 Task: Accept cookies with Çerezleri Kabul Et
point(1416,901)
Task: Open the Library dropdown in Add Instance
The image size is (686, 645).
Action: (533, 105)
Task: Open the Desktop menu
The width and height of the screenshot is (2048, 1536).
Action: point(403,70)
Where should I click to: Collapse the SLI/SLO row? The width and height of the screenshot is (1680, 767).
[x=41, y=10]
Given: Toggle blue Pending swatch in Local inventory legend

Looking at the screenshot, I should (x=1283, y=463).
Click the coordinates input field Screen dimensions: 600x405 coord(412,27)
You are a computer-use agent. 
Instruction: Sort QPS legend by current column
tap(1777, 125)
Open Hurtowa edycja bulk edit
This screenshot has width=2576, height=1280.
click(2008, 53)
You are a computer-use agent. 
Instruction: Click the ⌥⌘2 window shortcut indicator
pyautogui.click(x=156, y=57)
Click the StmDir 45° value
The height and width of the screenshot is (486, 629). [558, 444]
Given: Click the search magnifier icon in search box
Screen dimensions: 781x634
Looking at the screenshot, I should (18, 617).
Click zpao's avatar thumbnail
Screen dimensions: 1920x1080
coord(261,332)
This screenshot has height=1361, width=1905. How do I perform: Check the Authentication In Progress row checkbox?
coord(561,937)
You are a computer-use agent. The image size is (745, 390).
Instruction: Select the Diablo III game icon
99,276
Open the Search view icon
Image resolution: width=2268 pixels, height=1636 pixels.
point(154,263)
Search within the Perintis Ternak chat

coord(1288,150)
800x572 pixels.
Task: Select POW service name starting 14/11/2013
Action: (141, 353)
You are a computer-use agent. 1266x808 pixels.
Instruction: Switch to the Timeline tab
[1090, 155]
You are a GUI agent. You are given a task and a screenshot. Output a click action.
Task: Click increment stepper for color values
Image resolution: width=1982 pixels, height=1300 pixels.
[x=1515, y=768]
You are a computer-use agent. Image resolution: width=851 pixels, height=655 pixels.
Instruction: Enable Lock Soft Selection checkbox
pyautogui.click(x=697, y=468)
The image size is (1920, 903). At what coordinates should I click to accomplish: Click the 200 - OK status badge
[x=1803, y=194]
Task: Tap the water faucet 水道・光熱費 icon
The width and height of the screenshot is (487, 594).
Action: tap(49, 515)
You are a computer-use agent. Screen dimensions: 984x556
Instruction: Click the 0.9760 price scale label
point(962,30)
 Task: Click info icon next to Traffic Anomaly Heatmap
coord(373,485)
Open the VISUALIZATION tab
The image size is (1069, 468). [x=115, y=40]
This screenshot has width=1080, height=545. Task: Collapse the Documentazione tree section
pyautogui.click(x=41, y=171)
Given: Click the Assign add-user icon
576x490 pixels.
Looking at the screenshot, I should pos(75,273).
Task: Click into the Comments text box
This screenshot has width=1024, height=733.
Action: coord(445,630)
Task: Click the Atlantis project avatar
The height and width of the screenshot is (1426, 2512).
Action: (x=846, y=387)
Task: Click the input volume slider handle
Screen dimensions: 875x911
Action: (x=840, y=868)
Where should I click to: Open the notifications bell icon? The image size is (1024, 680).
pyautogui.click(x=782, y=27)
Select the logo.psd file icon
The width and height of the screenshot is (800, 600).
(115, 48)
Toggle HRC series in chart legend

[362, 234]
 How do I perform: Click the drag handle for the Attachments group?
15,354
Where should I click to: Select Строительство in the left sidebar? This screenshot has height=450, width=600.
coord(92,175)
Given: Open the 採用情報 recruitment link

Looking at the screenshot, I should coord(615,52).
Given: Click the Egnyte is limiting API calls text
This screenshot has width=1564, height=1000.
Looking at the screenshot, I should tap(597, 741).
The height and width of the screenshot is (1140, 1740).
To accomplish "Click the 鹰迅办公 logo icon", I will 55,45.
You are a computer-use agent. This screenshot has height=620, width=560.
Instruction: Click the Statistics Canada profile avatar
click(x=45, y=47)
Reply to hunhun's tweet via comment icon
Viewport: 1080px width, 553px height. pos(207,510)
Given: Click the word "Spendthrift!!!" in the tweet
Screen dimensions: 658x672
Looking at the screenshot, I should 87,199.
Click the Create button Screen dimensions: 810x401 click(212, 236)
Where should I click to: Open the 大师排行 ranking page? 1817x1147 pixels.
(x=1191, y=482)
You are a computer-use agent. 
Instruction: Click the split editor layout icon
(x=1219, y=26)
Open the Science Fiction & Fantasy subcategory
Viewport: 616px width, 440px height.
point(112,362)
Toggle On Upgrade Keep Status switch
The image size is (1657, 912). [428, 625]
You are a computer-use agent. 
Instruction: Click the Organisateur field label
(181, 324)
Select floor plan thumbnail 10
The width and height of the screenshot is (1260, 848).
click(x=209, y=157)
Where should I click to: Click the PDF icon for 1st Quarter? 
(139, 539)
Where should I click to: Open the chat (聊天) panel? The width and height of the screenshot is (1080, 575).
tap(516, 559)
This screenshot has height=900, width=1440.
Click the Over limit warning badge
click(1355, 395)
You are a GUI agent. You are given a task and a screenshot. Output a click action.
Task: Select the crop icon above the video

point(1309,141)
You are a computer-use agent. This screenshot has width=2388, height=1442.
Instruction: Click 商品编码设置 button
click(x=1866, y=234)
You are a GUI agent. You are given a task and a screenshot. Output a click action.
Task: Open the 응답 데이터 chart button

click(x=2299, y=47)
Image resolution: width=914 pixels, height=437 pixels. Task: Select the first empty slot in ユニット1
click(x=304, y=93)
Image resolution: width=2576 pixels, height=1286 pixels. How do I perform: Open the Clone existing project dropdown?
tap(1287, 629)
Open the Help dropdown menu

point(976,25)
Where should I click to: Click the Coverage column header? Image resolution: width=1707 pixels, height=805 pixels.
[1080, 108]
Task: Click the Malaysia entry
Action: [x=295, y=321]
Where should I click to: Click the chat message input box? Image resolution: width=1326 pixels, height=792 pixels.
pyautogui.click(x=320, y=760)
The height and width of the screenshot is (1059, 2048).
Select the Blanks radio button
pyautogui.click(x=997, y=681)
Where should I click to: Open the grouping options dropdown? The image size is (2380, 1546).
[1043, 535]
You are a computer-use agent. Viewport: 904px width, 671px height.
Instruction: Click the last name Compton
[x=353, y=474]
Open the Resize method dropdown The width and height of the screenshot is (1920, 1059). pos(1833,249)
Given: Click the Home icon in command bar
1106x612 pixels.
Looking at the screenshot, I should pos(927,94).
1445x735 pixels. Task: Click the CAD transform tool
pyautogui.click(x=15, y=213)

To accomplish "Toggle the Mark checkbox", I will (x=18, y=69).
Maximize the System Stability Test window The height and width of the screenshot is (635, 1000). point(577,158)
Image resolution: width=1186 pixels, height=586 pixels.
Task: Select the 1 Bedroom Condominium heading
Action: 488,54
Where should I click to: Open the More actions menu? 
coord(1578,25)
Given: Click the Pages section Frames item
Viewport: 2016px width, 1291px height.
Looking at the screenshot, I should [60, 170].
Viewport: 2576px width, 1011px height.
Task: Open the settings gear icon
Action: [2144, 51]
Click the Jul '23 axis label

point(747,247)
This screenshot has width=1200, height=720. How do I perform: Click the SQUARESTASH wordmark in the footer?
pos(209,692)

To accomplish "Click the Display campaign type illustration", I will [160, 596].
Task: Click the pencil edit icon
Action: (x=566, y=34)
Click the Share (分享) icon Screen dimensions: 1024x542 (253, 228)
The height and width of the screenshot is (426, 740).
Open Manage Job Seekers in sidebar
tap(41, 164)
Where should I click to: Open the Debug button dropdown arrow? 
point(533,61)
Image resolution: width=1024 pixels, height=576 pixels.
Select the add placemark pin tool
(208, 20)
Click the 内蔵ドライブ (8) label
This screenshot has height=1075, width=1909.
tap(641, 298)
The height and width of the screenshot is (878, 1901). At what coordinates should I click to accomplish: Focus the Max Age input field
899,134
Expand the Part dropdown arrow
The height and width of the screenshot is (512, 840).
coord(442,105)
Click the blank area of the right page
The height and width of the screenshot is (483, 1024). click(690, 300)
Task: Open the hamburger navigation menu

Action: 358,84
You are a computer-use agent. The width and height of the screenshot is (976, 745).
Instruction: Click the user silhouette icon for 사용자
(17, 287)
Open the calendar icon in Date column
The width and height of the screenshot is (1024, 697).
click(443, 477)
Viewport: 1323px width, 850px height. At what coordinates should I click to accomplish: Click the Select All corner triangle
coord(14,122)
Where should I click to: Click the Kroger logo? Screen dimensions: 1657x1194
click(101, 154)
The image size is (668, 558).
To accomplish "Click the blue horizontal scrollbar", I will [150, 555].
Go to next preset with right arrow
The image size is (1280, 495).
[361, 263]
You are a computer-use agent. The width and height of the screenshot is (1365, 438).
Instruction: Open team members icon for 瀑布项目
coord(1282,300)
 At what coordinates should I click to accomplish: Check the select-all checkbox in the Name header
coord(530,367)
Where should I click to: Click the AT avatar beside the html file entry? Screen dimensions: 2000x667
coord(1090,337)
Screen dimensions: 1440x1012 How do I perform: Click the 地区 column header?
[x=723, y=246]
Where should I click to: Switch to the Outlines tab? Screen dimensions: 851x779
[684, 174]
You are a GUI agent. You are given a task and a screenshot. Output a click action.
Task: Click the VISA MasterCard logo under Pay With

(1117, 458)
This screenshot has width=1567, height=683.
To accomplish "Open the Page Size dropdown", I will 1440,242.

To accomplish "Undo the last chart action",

_ _ _ _

(What you need to do): Recast the part of the listing above that runs from the line containing "Task: Open the hamburger navigation menu" through the end of the listing, including both ends, as a Markdown table with the columns Row and Line. Number each line in Row, and leave out blank lines.

(Finished exercise):
| Row | Line |
|---|---|
| 1 | Task: Open the hamburger navigation menu |
| 2 | Action: 358,84 |
| 3 | You are a computer-use agent. The width and height of the screenshot is (976, 745). |
| 4 | Instruction: Click the user silhouette icon for 사용자 |
| 5 | (17, 287) |
| 6 | Open the calendar icon in Date column |
| 7 | The width and height of the screenshot is (1024, 697). |
| 8 | click(443, 477) |
| 9 | Viewport: 1323px width, 850px height. At what coordinates should I click to accomplish: Click the Select All corner triangle |
| 10 | coord(14,122) |
| 11 | Where should I click to: Click the Kroger logo? Screen dimensions: 1657x1194 |
| 12 | click(101, 154) |
| 13 | The image size is (668, 558). |
| 14 | To accomplish "Click the blue horizontal scrollbar", I will [150, 555]. |
| 15 | Go to next preset with right arrow |
| 16 | The image size is (1280, 495). |
| 17 | [361, 263] |
| 18 | You are a computer-use agent. The width and height of the screenshot is (1365, 438). |
| 19 | Instruction: Open team members icon for 瀑布项目 |
| 20 | coord(1282,300) |
| 21 |  At what coordinates should I click to accomplish: Check the select-all checkbox in the Name header |
| 22 | coord(530,367) |
| 23 | Where should I click to: Click the AT avatar beside the html file entry? Screen dimensions: 2000x667 |
| 24 | coord(1090,337) |
| 25 | Screen dimensions: 1440x1012 How do I perform: Click the 地区 column header? |
| 26 | [x=723, y=246] |
| 27 | Where should I click to: Switch to the Outlines tab? Screen dimensions: 851x779 |
| 28 | [684, 174] |
| 29 | You are a GUI agent. You are given a task and a screenshot. Output a click action. |
| 30 | Task: Click the VISA MasterCard logo under Pay With |
| 31 | (1117, 458) |
| 32 | This screenshot has width=1567, height=683. |
| 33 | To accomplish "Open the Page Size dropdown", I will 1440,242. |
| 34 | To accomplish "Undo the last chart action", |